The sixth victory secured a 2-for-2 record for the Cougars: Two seasons in Pac-12 purgatory, following the demise of the former conference and before the rise of the rebuilt version, and two bowl bids.

The accomplishment is both impressive and unsurprising. Coaching changes, quarterback turnover, brutal schedules, tight budgets — none of it has successfully derailed WSU’s drives for the postseason.

The only obstacle the Cougars couldn’t overcome in the past decade killed millions and shut down the global economy.

They are bowling for the ninth time in the past 10 non-COVID seasons.

That equals the success rate in Seattle, Eugene and Salt Lake City.

And it’s more postseason appearances in that span than USC, Arizona, UCLA, Colorado, Stanford, Cal, Arizona State and Oregon State can claim.

The Cougars’ streak began in 2015, Mike Leach’s fourth year on the Palouse, with a trip to the Sun Bowl. Bids followed for the next four years of Leach’s tenure.

Then he left, COVID hit, and WSU played only four games.

The 2020s brought massive chaos. But they were bowl-eligible in 2021 despite firing Nick Rolovich in October for failing to comply with the vaccine mandate for state employees.

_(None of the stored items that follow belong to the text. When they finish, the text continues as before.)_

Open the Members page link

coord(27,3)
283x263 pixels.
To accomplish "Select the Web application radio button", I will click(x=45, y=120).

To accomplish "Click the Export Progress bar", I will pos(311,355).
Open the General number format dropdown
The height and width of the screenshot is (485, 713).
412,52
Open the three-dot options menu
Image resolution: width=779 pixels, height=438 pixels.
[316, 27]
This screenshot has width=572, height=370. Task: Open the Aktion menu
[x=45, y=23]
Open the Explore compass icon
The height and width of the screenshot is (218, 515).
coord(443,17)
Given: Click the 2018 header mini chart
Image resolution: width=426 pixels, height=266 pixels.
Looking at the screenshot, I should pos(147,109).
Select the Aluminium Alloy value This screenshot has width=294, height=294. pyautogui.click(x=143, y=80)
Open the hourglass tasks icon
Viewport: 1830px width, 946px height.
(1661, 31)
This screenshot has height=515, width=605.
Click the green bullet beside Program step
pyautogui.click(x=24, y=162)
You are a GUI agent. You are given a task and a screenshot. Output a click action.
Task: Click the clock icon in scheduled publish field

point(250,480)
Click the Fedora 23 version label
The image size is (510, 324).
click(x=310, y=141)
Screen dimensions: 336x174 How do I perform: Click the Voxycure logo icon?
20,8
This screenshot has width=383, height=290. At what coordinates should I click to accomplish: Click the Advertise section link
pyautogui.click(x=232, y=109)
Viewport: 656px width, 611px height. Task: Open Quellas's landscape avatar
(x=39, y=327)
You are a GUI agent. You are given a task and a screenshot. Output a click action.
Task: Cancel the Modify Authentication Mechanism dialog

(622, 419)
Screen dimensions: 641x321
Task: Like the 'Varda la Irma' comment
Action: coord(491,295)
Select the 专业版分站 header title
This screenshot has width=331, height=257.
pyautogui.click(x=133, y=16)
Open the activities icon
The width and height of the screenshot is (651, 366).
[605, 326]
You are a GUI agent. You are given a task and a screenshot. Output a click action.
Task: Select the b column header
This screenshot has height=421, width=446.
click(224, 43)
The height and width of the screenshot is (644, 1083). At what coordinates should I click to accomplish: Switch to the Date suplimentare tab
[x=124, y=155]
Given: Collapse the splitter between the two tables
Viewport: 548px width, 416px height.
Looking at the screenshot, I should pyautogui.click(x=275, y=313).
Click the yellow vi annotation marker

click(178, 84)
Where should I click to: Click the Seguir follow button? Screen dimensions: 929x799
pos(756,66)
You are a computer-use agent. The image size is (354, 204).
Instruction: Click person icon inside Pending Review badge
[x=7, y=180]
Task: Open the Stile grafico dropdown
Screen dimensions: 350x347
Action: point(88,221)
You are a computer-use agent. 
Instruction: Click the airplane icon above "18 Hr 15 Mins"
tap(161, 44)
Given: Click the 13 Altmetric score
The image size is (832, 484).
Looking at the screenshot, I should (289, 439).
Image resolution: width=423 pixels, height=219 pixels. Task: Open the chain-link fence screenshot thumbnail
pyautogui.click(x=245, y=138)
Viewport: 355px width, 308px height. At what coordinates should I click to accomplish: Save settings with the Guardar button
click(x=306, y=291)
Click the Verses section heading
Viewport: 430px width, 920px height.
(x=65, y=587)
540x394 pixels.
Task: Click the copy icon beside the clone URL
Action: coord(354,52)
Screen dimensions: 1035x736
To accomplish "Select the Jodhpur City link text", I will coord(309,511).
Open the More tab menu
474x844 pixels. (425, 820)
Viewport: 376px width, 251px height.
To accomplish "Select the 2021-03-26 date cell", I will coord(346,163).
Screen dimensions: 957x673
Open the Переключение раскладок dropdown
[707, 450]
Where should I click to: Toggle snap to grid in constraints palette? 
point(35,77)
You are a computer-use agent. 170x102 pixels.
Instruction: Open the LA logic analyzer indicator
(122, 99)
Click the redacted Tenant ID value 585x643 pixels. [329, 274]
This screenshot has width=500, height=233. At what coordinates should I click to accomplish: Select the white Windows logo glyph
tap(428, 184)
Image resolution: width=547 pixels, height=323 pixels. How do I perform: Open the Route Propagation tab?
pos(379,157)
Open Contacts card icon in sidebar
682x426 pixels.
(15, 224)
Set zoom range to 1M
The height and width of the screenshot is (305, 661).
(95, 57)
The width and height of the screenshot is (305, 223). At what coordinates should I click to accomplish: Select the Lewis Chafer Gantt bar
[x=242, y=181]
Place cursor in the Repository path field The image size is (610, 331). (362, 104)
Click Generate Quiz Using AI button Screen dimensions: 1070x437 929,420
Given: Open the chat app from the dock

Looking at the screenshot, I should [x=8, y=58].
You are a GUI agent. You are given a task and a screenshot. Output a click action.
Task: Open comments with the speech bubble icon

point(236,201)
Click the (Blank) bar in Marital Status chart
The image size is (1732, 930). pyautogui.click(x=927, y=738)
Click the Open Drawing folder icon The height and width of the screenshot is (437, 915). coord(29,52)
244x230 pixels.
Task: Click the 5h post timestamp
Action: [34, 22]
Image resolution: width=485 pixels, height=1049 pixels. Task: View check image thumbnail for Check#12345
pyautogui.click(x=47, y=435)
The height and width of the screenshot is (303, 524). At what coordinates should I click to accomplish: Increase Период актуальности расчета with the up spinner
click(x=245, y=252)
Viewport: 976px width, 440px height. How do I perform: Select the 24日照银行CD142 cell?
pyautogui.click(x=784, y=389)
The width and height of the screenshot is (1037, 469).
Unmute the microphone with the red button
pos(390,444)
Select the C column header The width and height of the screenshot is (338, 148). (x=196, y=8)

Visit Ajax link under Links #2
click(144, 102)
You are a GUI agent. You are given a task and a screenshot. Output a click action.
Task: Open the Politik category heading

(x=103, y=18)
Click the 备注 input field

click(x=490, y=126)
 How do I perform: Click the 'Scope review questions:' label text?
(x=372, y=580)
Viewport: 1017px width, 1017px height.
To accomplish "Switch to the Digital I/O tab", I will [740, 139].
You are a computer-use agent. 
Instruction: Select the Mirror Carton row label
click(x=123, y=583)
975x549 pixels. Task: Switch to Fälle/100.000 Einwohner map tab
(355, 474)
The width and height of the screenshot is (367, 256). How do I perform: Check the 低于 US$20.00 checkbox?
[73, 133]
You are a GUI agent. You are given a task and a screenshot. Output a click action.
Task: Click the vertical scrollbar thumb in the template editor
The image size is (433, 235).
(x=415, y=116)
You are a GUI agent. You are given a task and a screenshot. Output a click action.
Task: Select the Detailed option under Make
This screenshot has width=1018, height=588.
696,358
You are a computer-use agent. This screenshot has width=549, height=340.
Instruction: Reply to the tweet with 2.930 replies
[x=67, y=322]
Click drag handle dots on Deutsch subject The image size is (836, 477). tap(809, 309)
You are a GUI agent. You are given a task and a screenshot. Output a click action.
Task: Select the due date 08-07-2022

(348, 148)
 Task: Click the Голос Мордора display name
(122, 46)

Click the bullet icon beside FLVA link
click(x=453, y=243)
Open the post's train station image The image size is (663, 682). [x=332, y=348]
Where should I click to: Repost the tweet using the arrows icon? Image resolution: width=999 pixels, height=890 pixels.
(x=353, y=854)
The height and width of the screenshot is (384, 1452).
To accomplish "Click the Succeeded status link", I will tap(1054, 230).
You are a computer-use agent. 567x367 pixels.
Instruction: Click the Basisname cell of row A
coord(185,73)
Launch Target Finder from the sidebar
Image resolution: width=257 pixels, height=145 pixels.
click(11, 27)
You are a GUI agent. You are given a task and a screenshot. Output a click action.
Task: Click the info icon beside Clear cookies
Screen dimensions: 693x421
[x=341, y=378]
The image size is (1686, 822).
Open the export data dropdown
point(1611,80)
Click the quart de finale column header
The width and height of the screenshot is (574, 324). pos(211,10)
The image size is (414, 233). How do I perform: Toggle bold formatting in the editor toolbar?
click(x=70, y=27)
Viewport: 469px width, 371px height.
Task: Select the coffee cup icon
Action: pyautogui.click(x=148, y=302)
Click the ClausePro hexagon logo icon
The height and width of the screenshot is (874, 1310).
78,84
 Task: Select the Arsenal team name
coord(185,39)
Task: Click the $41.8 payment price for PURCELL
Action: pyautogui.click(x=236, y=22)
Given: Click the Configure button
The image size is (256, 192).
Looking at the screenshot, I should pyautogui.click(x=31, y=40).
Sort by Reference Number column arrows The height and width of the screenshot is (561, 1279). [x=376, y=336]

Interim coach Jake Dickert led them to an Apple Cup win and the Sun Bowl. He was given the permanent job and took the Cougars back to the postseason in 2022.

They missed by one game in 2023, the result of three three-point losses in November (to Stanford, Cal and Washington) but made the postseason last year, the first of two seasons in Pac-12 limbo.

They are bowling again this year after enduring another coaching change — Dickert left for Wake Forest; Jimmy Rogers was hired from South Dakota State — and losing quarterback John Mateer (to Oklahoma) and navigating a schedule built for Independent teams, with eight bowl-eligible opponents and three road games in the Eastern and Central Time Zones.

They lost by three points at Mississippi, two points at Virginia and four points at James Madison. The Rebels are headed to the College Football Playoff; the Cavaliers might be; the Dukes are contenders, as well.

(Those three losses, by nine points, came to teams with a combined record of 32-4.)

From the opening kickoff of 2015 through the final Saturday of the 2025 season, the Cougars have consistently produced quality seasons despite firing their coach in the middle of the season, the implosion of their conference and two years of purgatory — plus all the inherent challenges posed by their location and resources.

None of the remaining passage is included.